Recently it appears like buyers can’t miss. The S&P retains setting new highs whereas volatility has been comparatively low.
However one thing nonetheless doesn’t really feel proper. So I believed I’d check out what’s really occurring beneath the floor.
And one chart specifically caught my eye as a result of it tells me that this rally is working on borrowed confidence.
As you’ll be able to see, U.S. margin debt simply climbed to a brand new all-time excessive.
What does it imply for you and your portfolio?
When folks borrow extra to purchase shares, it often means they’re feeling assured. Typically that confidence is justified. Different occasions, it’s a warning signal.
On this case, it could be each.
Borrowed Cash Is Powering the Market
Again in July, I informed my Excessive Fortunes readers that: “We’re in a low-volatility, grind-higher part led by retail momentum.”
That hasn’t modified.
On the floor in the present day, the whole lot seems okay. Shares maintain climbing and company earnings appear stable.
In different phrases, the trail of least resistance proper now could be to take a “maintain regular” method.
However beneath the floor, rising margin debt is like including accelerant to a hearth.
When buyers purchase on margin, they’re amplifying their exposures. Meaning wins might be larger, however so can losses.
In a quiet, regular rally that’s high quality. However the second volatility ticks up or market sentiment sours, that leverage turns into an issue quick.

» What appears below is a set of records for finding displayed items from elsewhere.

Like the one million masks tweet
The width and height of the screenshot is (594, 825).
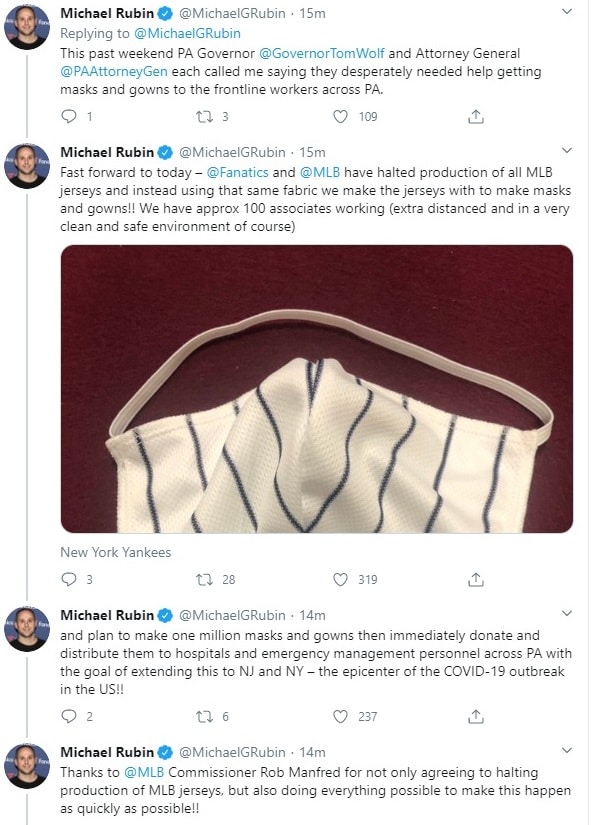(340, 716)
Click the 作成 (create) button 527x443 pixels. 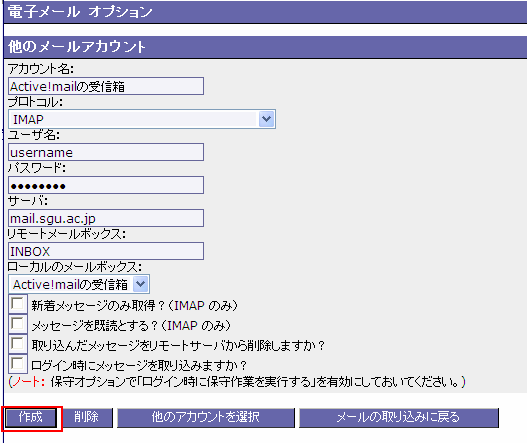(31, 418)

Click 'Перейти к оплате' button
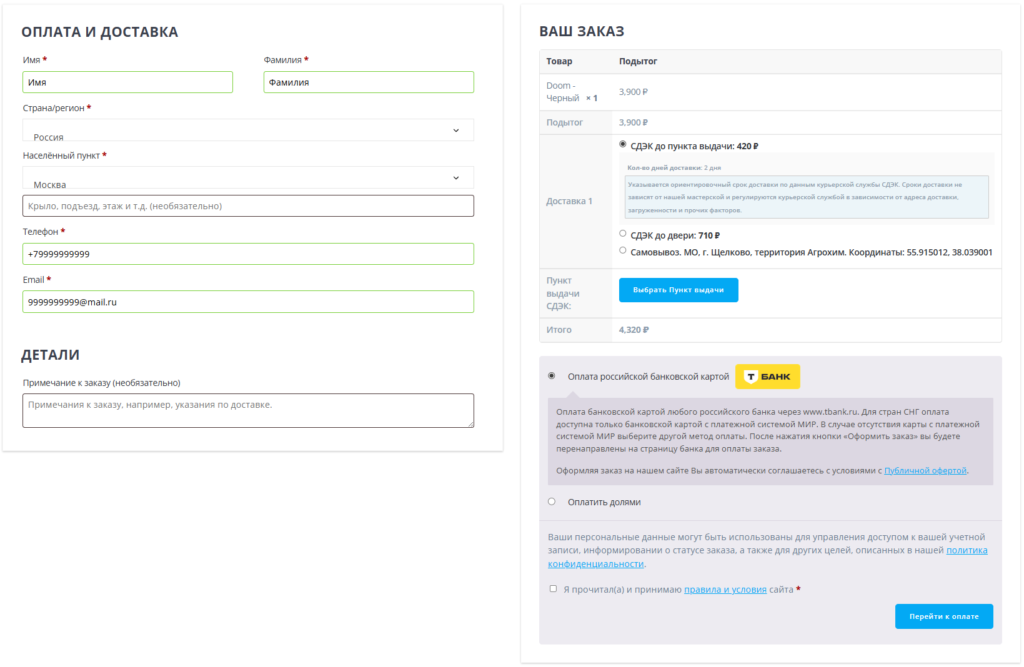pos(943,616)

If we get hit with shock inflation numbers, or if tariff rhetoric flares up once more, or if the Fed turns extra cautious, all that leverage may make a small pullback really feel loads larger.
In different phrases, margin debt received’t begin the hearth. However it’ll make it worse when it occurs.
So what do you have to be careful for?
If margin charges start to rise (which means lenders see extra threat) or if there’s an uptick in pressured sell-outs (margin calls), that’s the second the “grind” would possibly shift into one thing loads much less pleasant.
And if the market’s upside turns into concentrated in fewer names whereas margin debt climbs, that’s one other crimson flag.
Right here’s My Take
I’m not sounding an alarm bell simply but. This chart is a warning signal, not a crimson gentle.
Actually, I consider this rally can proceed, and it’s probably that we’re nonetheless in that “grind larger” zone.
However this chart tells us that our margin of security has thinned. The upside stays, however getting caught when the tide turns is way extra harmful than it was a number of months in the past.
It’s not a motive to desert the market, however fairly a reminder that the following leg of upside would require stronger fundamentals and broader participation…
Not simply leverage and momentum.
Regards,
Ian KingChief Strategist, Banyan Hill Publishing
Editor’s Notice: We’d love to listen to from you!
If you wish to share your ideas or strategies concerning the Every day Disruptor, or if there are any particular matters you’d like us to cowl, simply ship an e mail to [email protected].
Don’t fear, we received’t reveal your full identify within the occasion we publish a response. So be at liberty to remark away!